▶ _Extracted material_:
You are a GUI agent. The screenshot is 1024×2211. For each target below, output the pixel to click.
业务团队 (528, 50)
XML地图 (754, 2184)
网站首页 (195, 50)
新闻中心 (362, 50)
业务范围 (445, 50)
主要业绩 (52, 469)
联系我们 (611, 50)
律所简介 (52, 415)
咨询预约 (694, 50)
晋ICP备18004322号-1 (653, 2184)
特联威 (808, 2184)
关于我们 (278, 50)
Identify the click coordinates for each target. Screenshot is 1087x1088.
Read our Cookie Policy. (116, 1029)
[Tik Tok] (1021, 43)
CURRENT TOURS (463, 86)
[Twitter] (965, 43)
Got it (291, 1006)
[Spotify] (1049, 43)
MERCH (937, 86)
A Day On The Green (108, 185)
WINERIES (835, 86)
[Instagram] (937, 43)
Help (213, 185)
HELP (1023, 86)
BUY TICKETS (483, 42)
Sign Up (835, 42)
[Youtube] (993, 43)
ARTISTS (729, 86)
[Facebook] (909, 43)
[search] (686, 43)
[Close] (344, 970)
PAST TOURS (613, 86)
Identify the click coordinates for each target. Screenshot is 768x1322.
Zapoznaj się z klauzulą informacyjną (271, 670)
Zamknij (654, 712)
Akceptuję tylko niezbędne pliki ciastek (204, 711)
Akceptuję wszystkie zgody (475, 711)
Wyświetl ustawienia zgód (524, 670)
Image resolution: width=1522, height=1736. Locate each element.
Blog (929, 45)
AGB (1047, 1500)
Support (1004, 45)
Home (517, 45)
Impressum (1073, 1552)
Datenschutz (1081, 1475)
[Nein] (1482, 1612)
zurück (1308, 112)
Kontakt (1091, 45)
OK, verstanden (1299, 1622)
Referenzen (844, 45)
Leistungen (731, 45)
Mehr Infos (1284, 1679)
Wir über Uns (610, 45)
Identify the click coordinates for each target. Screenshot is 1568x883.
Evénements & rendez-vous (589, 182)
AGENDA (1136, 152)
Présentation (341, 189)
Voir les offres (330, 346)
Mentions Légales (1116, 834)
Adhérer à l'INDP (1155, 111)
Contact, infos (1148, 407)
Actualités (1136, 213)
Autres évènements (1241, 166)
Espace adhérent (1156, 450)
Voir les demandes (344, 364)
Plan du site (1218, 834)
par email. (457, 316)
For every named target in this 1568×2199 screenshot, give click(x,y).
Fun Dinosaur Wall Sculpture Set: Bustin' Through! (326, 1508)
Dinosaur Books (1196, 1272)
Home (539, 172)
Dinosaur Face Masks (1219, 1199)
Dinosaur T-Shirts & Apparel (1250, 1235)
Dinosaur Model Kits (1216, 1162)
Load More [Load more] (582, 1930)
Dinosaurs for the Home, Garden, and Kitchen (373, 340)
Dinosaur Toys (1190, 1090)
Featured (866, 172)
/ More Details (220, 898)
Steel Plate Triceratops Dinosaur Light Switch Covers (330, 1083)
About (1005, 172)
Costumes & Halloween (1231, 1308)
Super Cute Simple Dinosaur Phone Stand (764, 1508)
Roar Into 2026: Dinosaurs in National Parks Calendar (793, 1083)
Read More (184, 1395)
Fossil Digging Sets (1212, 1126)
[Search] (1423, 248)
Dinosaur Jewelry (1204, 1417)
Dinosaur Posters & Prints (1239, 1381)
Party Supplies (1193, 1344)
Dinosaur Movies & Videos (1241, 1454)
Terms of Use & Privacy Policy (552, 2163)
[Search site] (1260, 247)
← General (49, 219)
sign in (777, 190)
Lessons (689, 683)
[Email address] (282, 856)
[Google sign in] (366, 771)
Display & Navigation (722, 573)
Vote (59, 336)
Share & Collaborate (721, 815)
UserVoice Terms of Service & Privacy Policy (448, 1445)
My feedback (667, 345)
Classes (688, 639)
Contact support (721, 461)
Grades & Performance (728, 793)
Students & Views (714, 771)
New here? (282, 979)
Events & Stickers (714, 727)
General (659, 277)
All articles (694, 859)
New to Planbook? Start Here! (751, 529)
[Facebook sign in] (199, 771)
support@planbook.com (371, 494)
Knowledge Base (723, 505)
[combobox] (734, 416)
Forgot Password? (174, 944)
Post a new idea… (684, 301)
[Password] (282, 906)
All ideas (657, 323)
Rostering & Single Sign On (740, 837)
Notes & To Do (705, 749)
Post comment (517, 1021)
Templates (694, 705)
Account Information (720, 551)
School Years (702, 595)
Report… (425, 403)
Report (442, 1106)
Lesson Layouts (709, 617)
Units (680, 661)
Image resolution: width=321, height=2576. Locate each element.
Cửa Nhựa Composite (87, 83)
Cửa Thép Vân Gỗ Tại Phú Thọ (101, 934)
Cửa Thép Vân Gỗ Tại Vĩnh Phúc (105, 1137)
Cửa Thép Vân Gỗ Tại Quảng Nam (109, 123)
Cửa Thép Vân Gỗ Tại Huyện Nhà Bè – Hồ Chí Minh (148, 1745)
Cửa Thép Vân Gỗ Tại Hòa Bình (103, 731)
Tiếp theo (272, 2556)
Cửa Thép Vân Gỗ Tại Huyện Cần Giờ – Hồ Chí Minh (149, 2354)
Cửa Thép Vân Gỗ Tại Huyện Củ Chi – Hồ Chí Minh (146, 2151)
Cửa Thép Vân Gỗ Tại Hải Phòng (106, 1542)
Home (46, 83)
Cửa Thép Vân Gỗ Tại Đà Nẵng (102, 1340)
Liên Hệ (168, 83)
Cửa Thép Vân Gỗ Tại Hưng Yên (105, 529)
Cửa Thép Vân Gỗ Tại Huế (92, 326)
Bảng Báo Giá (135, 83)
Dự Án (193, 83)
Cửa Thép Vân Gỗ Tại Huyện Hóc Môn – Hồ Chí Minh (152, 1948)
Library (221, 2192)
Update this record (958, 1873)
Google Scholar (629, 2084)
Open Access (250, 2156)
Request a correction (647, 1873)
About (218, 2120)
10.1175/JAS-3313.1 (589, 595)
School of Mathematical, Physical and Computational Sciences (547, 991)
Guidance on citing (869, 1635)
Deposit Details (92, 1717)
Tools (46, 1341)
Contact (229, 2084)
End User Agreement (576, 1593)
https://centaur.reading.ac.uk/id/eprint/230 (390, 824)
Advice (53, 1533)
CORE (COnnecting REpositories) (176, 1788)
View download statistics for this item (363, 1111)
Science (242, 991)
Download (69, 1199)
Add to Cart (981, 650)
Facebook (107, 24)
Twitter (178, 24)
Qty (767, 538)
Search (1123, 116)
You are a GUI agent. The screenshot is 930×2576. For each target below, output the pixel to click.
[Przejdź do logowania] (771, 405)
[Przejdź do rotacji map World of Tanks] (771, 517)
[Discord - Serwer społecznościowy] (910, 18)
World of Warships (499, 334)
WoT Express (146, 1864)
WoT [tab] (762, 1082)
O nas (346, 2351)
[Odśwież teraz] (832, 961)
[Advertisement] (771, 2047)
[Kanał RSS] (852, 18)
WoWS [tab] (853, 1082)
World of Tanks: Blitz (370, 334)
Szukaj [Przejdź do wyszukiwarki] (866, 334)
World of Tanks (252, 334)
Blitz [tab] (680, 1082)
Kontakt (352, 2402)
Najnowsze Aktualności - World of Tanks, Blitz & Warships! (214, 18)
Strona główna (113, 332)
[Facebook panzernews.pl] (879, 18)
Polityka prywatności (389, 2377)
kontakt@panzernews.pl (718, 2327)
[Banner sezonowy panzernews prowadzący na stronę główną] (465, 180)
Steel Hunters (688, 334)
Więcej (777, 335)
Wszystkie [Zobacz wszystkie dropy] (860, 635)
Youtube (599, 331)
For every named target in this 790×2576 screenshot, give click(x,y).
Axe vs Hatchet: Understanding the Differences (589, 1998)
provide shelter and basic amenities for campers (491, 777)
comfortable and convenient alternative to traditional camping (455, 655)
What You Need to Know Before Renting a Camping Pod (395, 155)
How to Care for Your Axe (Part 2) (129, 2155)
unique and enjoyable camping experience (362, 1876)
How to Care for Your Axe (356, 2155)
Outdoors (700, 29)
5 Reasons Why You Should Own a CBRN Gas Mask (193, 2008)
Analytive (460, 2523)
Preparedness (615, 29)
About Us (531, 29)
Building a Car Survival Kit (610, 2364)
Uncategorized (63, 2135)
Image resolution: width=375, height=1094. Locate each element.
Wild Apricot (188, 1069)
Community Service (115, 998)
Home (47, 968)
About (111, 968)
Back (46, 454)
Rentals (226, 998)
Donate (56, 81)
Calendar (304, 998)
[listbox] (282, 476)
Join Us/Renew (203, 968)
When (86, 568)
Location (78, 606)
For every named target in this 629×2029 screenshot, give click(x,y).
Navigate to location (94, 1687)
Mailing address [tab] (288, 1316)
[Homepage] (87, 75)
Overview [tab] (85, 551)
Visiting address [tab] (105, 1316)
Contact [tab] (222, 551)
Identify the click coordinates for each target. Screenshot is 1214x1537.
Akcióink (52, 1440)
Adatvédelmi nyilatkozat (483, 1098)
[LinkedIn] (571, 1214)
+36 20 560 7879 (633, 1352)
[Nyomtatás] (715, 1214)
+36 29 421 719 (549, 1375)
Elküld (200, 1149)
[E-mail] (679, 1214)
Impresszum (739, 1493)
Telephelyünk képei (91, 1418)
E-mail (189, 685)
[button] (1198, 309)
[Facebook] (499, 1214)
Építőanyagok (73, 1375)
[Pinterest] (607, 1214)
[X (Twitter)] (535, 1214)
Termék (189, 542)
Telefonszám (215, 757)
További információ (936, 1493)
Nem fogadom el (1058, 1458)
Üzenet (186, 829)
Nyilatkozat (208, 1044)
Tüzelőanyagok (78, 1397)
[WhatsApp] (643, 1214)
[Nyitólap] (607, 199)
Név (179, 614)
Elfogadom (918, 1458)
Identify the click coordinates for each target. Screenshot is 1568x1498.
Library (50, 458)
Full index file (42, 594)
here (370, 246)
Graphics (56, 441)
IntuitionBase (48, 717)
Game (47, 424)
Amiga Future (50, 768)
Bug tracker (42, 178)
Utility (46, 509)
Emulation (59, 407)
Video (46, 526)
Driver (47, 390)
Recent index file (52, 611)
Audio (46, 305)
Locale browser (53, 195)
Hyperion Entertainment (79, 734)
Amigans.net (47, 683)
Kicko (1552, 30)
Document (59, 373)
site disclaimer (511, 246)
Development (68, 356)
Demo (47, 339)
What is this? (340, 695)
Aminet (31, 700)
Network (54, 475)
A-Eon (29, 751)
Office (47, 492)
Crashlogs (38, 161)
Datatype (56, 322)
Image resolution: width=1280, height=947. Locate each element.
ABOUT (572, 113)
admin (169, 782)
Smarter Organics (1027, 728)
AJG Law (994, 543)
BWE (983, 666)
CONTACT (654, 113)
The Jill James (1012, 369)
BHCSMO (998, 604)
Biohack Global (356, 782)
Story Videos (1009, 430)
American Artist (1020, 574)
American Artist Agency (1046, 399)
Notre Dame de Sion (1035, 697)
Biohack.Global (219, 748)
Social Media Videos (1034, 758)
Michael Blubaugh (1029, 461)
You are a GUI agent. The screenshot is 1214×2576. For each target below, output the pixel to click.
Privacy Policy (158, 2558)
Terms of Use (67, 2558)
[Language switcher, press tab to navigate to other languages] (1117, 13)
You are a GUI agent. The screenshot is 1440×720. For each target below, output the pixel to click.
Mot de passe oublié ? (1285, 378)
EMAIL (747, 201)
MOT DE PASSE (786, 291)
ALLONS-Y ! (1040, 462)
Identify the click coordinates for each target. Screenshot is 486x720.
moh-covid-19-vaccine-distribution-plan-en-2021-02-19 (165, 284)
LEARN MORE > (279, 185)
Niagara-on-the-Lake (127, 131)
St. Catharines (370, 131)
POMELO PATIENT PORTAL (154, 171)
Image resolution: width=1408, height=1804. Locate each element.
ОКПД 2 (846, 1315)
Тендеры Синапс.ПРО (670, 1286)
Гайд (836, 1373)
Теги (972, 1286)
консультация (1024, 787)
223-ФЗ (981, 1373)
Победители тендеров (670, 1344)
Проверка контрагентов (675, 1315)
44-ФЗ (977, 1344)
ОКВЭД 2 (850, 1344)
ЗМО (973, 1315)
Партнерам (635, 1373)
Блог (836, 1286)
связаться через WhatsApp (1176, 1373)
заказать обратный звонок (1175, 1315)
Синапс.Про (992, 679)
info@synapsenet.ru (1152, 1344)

▶ _Stated task_:
Can you update the rows from the line holding "Cửa Thép Vân Gỗ Tại Hưng Yên (105, 529)" through the line holding "10.1175/JAS-3313.1 (589, 595)", inclusive, so that "Open Access" becomes "Free Access" and nothing else changes? Give back only those rows.

▶ _Finished exercise_:
Cửa Thép Vân Gỗ Tại Hưng Yên (105, 529)
Cửa Thép Vân Gỗ Tại Huế (92, 326)
Bảng Báo Giá (135, 83)
Dự Án (193, 83)
Cửa Thép Vân Gỗ Tại Huyện Hóc Môn – Hồ Chí Minh (152, 1948)
Library (221, 2192)
Update this record (958, 1873)
Google Scholar (629, 2084)
Free Access (250, 2156)
Request a correction (647, 1873)
About (218, 2120)
10.1175/JAS-3313.1 (589, 595)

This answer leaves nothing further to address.